- **TASK REQUIREMENTS**: List every line of the records that contains the string "answer", matching its capitalization exactly.
● ● ● ●
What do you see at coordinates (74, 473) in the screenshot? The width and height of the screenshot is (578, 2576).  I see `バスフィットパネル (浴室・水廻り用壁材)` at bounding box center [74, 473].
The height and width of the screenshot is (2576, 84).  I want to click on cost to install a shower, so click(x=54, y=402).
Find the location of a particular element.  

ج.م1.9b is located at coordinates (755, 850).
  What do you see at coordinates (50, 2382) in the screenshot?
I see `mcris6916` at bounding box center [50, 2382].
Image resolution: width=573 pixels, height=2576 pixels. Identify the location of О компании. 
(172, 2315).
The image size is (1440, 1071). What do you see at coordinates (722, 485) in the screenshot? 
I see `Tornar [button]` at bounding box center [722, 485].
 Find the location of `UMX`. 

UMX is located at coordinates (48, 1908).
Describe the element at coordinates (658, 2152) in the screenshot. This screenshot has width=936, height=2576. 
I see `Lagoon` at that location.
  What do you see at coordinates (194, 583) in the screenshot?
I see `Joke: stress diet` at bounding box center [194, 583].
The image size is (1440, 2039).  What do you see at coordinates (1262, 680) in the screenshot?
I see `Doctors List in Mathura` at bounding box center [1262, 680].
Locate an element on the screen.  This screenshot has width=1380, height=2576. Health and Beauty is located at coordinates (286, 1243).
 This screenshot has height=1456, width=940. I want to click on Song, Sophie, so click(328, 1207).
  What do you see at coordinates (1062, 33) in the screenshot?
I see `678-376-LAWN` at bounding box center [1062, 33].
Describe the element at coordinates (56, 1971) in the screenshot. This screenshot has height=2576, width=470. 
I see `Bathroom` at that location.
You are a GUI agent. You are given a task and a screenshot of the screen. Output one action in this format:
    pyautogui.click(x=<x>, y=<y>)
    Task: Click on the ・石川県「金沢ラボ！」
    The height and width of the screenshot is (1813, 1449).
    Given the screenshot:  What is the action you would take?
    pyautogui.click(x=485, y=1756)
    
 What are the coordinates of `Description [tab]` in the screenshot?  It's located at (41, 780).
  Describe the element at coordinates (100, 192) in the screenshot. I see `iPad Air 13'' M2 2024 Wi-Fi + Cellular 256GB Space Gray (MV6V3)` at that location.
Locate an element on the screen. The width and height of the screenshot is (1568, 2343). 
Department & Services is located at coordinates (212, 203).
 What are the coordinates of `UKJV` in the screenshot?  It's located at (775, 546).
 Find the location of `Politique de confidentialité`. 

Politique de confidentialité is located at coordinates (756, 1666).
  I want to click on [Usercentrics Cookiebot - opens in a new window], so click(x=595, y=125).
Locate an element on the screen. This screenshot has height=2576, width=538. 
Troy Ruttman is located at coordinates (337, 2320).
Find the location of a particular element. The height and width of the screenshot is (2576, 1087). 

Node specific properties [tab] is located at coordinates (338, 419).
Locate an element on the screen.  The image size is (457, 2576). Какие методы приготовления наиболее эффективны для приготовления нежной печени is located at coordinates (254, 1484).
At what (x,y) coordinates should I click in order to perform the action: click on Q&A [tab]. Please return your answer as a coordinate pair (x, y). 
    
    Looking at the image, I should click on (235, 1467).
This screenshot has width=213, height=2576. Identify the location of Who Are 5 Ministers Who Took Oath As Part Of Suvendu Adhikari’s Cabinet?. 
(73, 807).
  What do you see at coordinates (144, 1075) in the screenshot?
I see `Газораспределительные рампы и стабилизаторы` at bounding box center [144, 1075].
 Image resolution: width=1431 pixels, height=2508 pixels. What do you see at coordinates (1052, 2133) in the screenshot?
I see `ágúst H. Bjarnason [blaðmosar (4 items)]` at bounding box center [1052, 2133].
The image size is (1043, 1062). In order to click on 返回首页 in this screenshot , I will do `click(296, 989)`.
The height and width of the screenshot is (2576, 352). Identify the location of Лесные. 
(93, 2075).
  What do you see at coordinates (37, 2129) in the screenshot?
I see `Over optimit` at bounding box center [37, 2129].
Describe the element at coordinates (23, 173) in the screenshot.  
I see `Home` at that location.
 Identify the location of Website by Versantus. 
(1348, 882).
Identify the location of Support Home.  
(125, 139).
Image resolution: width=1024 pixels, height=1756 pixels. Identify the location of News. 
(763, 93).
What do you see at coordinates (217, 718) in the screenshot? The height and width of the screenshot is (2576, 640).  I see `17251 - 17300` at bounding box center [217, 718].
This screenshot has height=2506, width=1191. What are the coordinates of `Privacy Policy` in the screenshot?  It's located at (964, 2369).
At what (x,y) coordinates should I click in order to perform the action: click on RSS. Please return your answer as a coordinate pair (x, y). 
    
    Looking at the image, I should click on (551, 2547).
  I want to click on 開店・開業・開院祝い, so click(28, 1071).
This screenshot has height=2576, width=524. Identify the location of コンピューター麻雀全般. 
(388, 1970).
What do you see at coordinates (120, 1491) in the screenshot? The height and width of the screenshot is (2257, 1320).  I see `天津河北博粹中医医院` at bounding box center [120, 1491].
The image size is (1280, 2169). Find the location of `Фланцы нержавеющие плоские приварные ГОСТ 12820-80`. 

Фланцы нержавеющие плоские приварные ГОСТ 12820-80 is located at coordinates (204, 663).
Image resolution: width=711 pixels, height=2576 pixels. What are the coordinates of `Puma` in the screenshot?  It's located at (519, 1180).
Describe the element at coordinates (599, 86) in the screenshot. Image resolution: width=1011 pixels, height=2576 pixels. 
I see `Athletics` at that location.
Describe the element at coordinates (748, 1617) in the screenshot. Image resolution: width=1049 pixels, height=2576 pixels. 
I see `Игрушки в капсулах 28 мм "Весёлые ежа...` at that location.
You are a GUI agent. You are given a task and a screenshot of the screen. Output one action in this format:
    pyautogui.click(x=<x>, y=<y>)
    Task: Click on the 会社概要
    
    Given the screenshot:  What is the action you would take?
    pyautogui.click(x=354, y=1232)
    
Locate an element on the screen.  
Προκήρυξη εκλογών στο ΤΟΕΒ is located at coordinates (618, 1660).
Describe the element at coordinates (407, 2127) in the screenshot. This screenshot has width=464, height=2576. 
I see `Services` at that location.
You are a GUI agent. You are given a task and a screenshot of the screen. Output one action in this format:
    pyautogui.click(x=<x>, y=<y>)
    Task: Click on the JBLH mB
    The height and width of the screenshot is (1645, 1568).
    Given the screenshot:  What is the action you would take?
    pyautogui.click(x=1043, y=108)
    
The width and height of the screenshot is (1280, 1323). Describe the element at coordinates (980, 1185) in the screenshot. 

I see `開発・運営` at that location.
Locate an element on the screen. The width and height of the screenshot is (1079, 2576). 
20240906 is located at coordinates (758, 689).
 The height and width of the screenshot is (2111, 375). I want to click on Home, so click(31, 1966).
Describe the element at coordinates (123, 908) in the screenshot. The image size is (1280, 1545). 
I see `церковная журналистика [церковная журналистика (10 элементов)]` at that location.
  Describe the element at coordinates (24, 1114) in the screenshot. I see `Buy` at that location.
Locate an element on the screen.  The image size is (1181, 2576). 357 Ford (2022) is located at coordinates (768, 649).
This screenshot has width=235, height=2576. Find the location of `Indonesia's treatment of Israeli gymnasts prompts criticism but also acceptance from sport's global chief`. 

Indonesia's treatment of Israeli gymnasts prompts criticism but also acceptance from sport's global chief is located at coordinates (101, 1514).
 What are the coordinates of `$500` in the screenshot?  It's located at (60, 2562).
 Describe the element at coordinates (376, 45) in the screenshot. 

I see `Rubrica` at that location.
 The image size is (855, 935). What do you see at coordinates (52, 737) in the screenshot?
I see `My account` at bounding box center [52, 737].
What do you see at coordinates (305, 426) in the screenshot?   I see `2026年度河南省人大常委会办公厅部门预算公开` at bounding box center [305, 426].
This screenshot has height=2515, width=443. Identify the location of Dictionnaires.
● ● ● ●
- **OUTPUT BELOW**:
At what (x,y) coordinates should I click in order to perform the action: click on Q&A [tab]. Please return your answer as a coordinate pair (x, y). 
At what (x,y) coordinates should I click in order to perform the action: click on RSS. Please return your answer as a coordinate pair (x, y). 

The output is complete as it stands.